Lübnan'da da aynı şekilde oldu. Seçimleri kimin kazandığı, kimin kaybettiği önemli değil. Zira gidişata, kimin yönetip kimin yönetmeyeceğine İranlı ‘Hizbullah’ karar veriyor. Bu demokrasi değil, bir komedidir.
Bugün Irak halkı İran’ı ve İranlı grupları reddediyor. Irak'ın bağımsızlığı, İran etkisinden ve siyasi yozlaşmadan kurtulması için büyük fedakarlıklarda bulunan Şiiler reddediyor.
Bu ret ayların değil, senelerin neticesi. Uğruna kanların döküldüğü, siyasi ve ulusal bir ret. Nitekim Irak’ta olup bitenler, bize orta yolun olmadığını gösteriyor.
Irak’taki ayaklanma ve İran etkisinden kurtulması, Irak devleti için bir zafer anlamına geldiği kadar İran için de bir yenilgi demek. Aynı zamanda hem İran’ın bölgeye yönelik yıkıcı projesinin uğradığı yenilgi hem de İran iç kesimine yönelik bir tehdit.
Vatansever Iraklıların gerçek sloganının “Olmak ya da olmamak” olduğunu bildiği bir kemik kıran savaşı ile karşı karşıyayız gibi görünüyor. Bu Irak büyüklüğünde bir ülke için normal olsa da durum daha da kötüleşiyor.
Bugün gözler İranlı milislerde, siyasi güçlerde, önde gelenlerde, hatta yozlaşmışlarda. En önemlisi gözler şu an güvenlik ve askeri kurumlarda.
Dolayısıyla bir hatalar oyunu ile karşı karşıyayız. Her tarafın kendi hesabı var. Kim hesaplanmamış bir hata yaparsa, Irak'ı hesaplanmamış değişimlere sokacaktır. Böylece tüm siyasi sistem yok olabilir. Şimdiki mesele tarafsızlık veya bir tutum takınma meselesi değil. Mesele daha büyük…
Bugünkü mesele, orada olup bitenlerin ciddi bir şekilde ve soğuk kanlılıkla üzerinde durmak gerektiğidir. Tehlikeli bir yol ayrımında olduğumuz için tüm söylenenlerin aksine Irak'ın diyalog aşamasını geçtiğini düşünüyorum.

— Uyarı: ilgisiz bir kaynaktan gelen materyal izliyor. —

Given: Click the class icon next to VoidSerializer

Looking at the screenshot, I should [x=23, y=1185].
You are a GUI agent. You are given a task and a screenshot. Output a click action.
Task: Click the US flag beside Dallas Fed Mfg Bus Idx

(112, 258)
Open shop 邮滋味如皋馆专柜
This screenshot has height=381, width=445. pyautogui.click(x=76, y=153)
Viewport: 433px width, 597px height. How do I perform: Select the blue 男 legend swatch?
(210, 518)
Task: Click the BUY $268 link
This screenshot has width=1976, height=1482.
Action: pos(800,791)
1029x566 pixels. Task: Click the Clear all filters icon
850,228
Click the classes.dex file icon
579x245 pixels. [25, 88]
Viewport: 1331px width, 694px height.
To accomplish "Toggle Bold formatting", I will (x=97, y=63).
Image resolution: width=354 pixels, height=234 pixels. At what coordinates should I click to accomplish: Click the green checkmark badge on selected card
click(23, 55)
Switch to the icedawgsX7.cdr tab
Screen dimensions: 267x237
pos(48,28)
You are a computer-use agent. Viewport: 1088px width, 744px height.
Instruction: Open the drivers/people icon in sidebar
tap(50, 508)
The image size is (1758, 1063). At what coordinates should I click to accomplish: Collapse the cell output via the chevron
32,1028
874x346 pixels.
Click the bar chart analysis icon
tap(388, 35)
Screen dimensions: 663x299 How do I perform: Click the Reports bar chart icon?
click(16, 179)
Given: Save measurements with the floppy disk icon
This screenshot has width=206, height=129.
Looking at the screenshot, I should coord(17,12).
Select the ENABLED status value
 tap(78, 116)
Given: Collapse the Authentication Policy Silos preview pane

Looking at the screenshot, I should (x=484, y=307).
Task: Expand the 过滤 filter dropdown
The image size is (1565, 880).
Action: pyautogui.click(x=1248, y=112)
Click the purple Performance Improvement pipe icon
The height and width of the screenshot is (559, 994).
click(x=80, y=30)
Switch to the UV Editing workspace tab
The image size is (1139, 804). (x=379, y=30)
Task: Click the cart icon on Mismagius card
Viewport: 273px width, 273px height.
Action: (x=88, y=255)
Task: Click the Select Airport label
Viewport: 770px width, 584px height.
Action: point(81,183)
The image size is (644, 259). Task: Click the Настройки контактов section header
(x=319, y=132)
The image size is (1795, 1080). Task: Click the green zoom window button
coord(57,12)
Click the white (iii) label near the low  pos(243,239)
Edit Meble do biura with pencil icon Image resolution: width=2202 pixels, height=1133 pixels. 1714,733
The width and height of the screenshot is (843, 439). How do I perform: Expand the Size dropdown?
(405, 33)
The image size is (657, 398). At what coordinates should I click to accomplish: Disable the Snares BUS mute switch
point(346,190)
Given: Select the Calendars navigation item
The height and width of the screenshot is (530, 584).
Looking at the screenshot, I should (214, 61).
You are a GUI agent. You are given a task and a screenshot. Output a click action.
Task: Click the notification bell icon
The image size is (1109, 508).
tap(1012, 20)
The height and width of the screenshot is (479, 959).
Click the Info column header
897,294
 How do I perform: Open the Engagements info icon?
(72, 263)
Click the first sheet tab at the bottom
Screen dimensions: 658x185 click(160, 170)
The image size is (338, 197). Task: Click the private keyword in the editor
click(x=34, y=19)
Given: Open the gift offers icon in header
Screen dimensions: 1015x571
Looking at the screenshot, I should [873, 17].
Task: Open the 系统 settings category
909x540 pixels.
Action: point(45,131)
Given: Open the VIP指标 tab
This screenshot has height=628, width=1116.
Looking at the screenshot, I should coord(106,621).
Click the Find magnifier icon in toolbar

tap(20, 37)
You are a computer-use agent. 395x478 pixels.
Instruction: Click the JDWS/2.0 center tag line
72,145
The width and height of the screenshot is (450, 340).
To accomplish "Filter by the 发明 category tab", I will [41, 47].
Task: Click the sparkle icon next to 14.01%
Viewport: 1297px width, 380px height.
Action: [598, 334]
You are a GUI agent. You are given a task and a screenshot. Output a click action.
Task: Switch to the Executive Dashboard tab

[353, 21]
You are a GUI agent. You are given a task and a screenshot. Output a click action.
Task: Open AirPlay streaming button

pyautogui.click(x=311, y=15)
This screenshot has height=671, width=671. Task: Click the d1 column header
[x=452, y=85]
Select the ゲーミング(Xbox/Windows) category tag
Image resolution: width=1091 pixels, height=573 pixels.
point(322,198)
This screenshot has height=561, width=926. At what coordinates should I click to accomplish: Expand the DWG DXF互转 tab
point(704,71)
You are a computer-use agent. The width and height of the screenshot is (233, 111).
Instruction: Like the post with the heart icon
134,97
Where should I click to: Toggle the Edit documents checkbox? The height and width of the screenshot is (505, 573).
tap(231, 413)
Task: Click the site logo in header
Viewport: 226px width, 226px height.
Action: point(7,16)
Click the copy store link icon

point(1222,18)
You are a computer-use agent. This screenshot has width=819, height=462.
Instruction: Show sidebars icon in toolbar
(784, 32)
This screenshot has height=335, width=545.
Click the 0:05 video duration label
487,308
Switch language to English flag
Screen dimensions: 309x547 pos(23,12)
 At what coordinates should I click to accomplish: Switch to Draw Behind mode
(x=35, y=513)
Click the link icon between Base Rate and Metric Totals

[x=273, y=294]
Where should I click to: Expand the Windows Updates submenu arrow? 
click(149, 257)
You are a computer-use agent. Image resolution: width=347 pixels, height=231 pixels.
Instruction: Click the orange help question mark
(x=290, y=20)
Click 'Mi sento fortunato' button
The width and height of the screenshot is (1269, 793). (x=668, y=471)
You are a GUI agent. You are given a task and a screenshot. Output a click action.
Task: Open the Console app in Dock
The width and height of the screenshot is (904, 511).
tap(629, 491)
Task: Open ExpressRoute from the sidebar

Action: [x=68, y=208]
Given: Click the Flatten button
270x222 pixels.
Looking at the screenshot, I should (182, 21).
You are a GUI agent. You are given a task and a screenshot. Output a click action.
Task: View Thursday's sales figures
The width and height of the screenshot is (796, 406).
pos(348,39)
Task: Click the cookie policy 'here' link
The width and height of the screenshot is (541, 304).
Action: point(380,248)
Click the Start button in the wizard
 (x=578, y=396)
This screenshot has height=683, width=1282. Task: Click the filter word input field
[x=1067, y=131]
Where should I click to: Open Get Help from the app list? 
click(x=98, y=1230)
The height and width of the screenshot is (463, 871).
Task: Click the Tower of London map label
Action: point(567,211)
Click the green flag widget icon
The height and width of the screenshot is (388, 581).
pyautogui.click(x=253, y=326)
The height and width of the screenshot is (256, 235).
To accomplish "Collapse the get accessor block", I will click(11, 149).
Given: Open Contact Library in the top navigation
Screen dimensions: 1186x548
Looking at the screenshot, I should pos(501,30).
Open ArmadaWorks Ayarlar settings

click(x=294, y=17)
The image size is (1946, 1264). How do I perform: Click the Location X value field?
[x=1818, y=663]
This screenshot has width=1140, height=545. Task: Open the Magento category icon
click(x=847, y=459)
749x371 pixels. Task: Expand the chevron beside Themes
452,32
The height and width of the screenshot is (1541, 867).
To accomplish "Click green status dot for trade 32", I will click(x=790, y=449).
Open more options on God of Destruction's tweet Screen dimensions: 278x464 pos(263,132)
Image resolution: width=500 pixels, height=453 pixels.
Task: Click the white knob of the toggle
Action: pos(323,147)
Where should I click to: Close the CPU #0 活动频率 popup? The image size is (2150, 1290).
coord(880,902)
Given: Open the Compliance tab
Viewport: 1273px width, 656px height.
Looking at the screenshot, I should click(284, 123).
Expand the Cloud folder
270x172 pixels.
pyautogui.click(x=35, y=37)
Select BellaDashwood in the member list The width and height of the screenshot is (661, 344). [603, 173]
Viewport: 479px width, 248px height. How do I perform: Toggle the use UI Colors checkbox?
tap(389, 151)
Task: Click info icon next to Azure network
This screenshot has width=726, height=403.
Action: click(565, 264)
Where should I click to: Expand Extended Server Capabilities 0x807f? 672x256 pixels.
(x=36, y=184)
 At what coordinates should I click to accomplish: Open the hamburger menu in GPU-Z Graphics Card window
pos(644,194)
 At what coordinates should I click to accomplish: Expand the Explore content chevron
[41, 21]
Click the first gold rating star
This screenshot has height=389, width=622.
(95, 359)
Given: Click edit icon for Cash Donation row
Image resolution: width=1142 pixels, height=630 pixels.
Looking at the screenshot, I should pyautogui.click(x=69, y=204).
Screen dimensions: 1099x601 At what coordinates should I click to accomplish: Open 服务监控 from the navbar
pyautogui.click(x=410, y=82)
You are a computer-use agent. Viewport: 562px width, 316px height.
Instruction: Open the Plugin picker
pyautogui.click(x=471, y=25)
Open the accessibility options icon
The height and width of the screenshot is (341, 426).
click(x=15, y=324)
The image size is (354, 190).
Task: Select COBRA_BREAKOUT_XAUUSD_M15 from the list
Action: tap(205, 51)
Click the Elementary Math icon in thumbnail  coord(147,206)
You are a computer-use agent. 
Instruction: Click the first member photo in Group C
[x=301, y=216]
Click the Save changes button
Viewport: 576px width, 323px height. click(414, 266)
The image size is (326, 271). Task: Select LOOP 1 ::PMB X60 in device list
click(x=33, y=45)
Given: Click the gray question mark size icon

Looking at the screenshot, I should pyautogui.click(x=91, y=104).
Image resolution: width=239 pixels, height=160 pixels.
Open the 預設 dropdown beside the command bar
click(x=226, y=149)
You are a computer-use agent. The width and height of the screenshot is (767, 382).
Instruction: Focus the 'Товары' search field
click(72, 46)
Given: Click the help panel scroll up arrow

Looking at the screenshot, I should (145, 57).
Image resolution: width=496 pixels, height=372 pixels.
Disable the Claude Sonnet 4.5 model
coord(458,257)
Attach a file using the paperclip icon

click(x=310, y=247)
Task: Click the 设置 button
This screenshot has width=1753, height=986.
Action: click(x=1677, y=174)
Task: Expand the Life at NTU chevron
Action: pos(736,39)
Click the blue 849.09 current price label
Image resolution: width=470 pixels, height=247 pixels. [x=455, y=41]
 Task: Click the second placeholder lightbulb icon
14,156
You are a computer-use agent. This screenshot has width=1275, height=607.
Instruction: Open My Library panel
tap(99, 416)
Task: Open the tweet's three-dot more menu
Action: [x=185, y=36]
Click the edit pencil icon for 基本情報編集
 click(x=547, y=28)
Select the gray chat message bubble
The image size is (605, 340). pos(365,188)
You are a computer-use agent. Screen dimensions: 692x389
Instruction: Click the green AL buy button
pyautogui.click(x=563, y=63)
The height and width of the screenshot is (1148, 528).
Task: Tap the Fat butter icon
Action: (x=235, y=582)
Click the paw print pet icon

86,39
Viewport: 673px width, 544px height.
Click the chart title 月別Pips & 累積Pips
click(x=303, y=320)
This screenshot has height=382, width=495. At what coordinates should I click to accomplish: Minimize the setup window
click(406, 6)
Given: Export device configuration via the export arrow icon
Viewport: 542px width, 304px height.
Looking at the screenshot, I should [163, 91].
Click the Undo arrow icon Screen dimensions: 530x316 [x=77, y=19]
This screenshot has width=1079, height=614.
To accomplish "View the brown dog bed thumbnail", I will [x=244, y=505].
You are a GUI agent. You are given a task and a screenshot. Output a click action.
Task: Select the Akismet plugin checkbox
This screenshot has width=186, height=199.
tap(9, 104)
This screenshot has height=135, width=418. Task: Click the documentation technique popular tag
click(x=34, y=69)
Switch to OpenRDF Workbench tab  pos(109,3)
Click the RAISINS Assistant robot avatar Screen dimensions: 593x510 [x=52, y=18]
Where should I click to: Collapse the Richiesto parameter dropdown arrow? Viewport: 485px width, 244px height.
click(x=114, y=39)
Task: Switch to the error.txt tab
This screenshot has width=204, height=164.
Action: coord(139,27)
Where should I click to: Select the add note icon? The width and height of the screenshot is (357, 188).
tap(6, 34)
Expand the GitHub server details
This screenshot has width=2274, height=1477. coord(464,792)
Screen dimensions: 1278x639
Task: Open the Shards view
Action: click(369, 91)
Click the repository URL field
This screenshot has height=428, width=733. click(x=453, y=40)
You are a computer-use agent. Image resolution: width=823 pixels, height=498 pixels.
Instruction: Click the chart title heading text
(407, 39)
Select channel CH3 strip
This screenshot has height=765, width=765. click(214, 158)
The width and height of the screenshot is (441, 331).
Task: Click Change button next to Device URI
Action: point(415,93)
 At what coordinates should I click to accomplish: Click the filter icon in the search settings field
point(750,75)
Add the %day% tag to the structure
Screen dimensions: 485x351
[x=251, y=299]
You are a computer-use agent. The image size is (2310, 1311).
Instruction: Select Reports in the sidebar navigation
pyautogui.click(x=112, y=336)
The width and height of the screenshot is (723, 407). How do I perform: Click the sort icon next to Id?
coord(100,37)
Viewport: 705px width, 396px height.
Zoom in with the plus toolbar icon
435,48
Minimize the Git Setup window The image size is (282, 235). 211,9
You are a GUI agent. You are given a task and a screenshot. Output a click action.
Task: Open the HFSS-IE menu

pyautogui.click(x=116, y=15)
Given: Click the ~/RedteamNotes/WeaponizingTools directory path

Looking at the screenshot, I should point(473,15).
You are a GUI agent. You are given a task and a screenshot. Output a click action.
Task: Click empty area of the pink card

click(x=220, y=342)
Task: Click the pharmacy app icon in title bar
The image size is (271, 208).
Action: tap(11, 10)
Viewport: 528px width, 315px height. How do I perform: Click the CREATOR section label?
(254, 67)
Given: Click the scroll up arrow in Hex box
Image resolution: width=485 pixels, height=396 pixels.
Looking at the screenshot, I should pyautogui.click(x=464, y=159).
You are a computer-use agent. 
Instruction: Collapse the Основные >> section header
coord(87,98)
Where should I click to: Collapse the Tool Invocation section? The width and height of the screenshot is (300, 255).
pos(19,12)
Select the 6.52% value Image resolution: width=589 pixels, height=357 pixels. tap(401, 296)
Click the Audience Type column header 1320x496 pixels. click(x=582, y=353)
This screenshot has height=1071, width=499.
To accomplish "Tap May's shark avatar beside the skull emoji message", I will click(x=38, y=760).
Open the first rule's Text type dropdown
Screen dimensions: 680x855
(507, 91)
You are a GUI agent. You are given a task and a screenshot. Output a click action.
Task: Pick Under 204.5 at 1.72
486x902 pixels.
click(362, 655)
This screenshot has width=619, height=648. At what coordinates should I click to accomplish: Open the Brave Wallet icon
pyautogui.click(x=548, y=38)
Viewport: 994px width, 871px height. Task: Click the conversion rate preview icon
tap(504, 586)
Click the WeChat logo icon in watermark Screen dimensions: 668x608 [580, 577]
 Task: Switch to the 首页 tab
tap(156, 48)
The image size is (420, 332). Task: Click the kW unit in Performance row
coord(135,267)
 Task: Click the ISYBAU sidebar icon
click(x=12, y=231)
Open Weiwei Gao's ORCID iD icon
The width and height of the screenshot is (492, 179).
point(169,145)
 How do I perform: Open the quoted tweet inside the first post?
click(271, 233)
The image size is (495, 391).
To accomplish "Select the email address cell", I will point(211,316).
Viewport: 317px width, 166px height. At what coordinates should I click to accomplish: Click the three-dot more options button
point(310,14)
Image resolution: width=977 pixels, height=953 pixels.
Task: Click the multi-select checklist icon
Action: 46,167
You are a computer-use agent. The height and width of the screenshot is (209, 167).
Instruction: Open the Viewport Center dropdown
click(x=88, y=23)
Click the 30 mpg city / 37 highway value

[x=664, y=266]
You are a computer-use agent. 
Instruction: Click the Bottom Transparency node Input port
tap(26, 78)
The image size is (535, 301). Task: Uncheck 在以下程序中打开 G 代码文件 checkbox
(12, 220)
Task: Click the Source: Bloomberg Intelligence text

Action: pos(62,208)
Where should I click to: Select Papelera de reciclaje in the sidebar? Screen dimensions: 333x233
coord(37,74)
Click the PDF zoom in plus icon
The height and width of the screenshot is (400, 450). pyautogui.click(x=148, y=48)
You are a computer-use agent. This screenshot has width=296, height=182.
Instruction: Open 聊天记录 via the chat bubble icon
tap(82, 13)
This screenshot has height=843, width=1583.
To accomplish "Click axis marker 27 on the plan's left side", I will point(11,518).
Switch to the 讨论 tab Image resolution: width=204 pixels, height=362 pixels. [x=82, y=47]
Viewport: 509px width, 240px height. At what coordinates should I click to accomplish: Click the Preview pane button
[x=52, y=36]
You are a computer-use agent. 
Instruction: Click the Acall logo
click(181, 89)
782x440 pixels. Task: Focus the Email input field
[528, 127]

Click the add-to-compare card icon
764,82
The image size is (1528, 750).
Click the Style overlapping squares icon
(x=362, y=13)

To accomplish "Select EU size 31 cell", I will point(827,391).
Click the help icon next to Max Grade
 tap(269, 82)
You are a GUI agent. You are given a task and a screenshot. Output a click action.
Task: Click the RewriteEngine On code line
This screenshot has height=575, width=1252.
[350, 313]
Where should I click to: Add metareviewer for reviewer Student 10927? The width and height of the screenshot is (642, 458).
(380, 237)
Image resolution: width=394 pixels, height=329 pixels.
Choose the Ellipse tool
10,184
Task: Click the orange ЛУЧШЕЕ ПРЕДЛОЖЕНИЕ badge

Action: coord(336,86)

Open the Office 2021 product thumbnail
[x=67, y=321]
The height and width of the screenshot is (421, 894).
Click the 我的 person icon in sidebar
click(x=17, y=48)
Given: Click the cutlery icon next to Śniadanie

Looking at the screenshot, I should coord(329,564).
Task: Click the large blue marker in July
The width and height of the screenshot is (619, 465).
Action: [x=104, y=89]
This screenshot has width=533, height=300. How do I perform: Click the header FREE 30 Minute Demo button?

Bu, kasvetli bir manzara değil. Aksine neler olup bittiğine dair soğukkanlı bir analiz. Nitekim İran müdahalesine yönelik bir Şii reddinin yanı sıra Şiilerin iktidar için kendi aralarındaki çatışma ile karşı karşıyayız. Bu bir bilmece değil, kısacası Irak'ın bağımsızlığı, devletin prestijini yeniden kazanması için verilen bir savaştır. 
Bu bir Irak’ın değil, Irak’a ‘yönelik’ bir savaş... Cehennemin kapılarını açabilecek türden.
Allah Irak'ı ve hür Irak yurtseverlerini korusun.